Maconchy, Lutyens and Wallen: Works for Piano and Orchestra review – first-time recordings pack a punch

The BBC Concert Orchestra.
Uncompromising … the BBC Concert Orchestra. Photograph: John Owen

Even the ostensibly better-known British female composers have much music that is yet to be recorded. This is the first recording of Elizabeth Maconchy’s 1941 Dialogue for Piano and Orchestra and the same goes for the two works by Elisabeth Lutyens.

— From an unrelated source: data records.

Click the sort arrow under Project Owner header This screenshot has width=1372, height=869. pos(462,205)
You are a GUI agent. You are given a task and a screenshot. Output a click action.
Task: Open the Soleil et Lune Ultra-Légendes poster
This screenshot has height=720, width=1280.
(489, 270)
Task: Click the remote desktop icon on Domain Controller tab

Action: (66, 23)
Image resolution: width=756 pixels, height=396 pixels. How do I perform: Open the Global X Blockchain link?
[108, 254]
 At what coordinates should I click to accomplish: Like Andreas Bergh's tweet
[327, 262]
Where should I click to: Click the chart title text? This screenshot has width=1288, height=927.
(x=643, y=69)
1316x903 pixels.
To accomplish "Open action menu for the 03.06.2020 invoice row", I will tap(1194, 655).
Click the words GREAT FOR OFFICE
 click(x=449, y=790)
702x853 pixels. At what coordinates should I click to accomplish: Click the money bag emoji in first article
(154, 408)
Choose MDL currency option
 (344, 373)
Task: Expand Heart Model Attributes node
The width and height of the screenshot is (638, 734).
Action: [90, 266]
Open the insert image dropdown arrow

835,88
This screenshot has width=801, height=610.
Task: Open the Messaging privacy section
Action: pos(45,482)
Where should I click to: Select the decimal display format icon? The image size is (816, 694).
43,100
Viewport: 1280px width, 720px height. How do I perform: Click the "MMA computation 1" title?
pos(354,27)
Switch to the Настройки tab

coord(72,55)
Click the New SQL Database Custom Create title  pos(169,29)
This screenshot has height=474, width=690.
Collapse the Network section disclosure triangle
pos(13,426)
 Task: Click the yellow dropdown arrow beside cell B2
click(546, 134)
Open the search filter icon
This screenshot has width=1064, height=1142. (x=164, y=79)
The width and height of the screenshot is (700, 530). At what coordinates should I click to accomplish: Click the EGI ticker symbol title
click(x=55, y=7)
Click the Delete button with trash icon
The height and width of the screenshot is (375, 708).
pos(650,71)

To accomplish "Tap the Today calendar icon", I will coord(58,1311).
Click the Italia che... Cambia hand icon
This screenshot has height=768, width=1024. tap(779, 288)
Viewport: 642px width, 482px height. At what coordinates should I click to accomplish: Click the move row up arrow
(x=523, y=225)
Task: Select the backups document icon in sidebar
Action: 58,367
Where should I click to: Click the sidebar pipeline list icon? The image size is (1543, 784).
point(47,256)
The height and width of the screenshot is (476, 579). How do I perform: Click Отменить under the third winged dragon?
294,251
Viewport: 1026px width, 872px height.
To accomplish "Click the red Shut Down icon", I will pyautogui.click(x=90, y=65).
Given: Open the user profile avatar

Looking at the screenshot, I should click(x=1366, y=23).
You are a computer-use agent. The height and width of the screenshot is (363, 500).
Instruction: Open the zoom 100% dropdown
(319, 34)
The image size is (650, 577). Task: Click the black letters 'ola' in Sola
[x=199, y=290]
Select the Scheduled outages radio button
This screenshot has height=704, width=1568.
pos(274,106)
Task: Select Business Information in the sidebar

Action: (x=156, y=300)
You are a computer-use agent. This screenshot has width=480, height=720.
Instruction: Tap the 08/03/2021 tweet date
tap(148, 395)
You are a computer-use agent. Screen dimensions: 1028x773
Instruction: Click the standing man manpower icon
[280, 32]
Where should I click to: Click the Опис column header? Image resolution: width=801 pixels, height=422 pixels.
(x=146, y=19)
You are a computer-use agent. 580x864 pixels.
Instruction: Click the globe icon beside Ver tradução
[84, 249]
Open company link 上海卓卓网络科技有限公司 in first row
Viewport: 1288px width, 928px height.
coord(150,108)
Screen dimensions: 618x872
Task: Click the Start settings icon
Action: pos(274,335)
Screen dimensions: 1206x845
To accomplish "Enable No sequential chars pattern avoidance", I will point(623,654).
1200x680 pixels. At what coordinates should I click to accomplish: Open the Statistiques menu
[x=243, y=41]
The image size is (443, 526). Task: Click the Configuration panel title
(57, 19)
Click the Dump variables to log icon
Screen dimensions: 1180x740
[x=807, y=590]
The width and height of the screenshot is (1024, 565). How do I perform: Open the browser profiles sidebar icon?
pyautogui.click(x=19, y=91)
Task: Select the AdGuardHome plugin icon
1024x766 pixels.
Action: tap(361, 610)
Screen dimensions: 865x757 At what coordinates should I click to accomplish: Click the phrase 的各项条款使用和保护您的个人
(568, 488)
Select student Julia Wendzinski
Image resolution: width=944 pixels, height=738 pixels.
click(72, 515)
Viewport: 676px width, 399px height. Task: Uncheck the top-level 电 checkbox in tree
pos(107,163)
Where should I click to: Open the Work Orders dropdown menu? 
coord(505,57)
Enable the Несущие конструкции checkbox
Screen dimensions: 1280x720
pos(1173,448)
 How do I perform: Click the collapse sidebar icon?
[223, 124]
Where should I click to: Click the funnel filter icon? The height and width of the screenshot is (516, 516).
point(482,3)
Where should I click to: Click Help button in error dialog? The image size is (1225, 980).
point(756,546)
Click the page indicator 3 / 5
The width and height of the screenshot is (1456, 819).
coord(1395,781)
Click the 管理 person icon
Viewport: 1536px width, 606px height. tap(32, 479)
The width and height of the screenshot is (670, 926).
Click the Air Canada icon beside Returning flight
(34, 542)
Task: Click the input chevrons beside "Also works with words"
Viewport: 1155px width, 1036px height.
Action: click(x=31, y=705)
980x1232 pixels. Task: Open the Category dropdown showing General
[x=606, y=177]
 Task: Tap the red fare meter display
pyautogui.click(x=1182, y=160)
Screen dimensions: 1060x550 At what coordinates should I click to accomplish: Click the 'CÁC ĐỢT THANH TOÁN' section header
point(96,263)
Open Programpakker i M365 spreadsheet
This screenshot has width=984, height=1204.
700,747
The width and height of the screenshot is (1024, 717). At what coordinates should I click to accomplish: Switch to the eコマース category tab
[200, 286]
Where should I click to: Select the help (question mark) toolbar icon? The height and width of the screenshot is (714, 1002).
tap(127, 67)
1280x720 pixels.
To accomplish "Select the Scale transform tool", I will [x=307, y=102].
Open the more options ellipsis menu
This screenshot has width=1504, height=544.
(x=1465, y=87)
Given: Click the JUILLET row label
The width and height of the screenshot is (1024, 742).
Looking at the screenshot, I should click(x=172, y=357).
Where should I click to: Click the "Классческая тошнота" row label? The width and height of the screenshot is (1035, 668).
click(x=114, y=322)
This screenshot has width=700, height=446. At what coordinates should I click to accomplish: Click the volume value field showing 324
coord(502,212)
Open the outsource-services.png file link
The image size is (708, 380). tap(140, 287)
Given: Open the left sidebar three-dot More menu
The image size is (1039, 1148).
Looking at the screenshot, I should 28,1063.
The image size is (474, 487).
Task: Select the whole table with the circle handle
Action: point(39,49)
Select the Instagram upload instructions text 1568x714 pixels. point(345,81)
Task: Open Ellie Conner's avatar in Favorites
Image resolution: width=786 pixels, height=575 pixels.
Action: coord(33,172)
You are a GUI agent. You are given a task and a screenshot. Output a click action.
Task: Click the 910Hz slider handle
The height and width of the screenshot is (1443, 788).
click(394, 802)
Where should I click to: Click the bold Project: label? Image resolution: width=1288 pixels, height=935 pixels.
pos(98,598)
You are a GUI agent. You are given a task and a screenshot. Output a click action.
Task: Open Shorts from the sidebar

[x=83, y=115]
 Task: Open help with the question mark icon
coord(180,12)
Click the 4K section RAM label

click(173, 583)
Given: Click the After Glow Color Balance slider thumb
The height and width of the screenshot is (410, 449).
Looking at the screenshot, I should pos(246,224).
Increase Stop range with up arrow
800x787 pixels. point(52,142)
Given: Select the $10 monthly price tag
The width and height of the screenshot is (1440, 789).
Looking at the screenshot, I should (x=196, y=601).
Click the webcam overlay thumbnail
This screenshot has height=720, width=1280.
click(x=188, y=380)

The artwork for Works for Piano and Orchestra
The artwork for Works for Piano and Orchestra Photograph: PR handout

It’s the Maconchy – essentially a concerto in four movements, each less than five minutes long – that makes the strongest immediate impression. What’s remarkable is the tautness of her invention: everything grows out of a rising figure comprising just two notes, from the stark, marmoreal opening through a perky, rhythmically tricksy second movement and a funereal third to the scampering finale. It packs a punch, with the BBC Concert Orchestra, conducted by John Andrews, bouncing off the coiled spring of Martin Jones’s piano playing.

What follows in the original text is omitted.